When money can’t fix the problem, a court may order specific performance, meaning the breaching party must do exactly what they promised. This remedy is mostly reserved for unique property, like real estate or rare collectibles, where no amount of money would let you buy an equivalent. Courts can also issue injunctions ordering someone to stop doing something, such as violating a non-compete clause.

The Duty to Mitigate

If the other side breaches, you can’t just sit back and let your losses pile up. You have a legal obligation to take reasonable steps to minimize the damage. A landlord whose tenant breaks a lease, for example, needs to make reasonable efforts to find a new tenant rather than simply suing for the full remaining rent. Failing to mitigate can reduce or eliminate the damages you’re entitled to recover.

Time Limits for Filing a Lawsuit

Every breach of contract claim has a deadline.

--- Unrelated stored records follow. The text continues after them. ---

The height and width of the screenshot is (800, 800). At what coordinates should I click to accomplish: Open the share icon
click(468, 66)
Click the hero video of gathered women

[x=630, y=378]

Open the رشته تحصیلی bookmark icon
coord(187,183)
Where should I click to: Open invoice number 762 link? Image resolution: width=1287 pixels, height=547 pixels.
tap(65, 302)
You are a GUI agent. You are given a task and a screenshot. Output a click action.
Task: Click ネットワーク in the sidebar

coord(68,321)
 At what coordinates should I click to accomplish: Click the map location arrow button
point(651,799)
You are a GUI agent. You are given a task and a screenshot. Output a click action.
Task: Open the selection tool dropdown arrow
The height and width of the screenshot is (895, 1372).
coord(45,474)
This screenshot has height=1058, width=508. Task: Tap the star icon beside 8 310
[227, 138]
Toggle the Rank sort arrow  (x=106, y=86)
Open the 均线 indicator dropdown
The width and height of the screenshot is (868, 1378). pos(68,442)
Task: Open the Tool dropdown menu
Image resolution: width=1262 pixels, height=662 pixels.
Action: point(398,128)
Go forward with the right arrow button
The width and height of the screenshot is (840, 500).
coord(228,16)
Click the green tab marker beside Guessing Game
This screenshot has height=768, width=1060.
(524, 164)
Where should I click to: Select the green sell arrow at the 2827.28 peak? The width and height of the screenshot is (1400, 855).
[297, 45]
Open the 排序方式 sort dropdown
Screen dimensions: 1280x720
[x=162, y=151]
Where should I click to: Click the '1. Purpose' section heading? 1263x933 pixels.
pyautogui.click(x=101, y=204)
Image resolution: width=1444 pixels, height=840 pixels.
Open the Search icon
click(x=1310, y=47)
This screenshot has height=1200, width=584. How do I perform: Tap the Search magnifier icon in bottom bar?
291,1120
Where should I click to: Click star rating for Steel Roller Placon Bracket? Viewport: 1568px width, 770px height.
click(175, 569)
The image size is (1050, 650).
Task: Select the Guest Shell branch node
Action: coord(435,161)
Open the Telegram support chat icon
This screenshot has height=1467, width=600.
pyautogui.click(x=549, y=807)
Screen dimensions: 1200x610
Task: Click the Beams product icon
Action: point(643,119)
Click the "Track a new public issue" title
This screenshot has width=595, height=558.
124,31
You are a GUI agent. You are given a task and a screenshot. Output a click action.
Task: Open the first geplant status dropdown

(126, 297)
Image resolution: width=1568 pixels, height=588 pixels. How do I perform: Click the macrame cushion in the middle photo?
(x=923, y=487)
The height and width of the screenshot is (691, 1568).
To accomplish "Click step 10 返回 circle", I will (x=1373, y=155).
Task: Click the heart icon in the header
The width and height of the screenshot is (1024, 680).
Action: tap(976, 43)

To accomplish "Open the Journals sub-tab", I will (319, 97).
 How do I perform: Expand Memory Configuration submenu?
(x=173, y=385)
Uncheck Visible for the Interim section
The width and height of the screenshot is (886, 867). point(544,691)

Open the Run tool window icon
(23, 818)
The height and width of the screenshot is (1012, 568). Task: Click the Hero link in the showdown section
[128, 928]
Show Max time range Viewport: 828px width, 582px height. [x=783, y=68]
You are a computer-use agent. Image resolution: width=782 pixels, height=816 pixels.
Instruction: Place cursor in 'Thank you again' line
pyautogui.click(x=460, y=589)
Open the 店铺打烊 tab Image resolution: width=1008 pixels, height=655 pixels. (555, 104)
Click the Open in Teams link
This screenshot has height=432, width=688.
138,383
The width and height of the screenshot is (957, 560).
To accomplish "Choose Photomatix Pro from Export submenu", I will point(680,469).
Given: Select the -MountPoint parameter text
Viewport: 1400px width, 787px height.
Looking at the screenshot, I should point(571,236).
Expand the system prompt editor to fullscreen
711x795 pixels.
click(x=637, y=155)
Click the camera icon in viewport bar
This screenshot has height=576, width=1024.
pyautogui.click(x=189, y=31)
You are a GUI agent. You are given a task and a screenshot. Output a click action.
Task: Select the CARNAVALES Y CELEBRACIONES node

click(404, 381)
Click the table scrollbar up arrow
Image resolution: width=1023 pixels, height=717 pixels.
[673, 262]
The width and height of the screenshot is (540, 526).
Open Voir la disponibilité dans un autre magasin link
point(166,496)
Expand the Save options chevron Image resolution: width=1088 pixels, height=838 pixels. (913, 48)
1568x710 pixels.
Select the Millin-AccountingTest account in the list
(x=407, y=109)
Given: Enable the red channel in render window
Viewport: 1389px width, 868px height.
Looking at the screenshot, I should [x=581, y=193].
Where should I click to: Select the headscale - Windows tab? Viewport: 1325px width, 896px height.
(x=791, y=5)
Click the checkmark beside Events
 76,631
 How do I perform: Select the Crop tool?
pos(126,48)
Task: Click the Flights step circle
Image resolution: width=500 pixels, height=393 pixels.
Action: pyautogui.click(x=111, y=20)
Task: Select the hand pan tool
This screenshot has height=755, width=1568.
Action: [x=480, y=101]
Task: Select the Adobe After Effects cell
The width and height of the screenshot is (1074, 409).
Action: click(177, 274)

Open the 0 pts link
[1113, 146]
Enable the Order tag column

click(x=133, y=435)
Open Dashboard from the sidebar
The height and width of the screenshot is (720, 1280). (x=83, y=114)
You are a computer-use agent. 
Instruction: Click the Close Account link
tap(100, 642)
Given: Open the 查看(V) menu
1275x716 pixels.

The statute of limitations for written contracts varies widely by state, ranging from as short as 3 years to as long as 15 or even 20 years in certain circumstances. Most states fall in the 4-to-6-year range. Oral contracts typically have shorter deadlines. Once the statute of limitations expires, you lose the right to sue regardless of how clear-cut the breach was. If you think someone has broken a contract with you, figuring out your state’s deadline early is one of the most important steps you can take.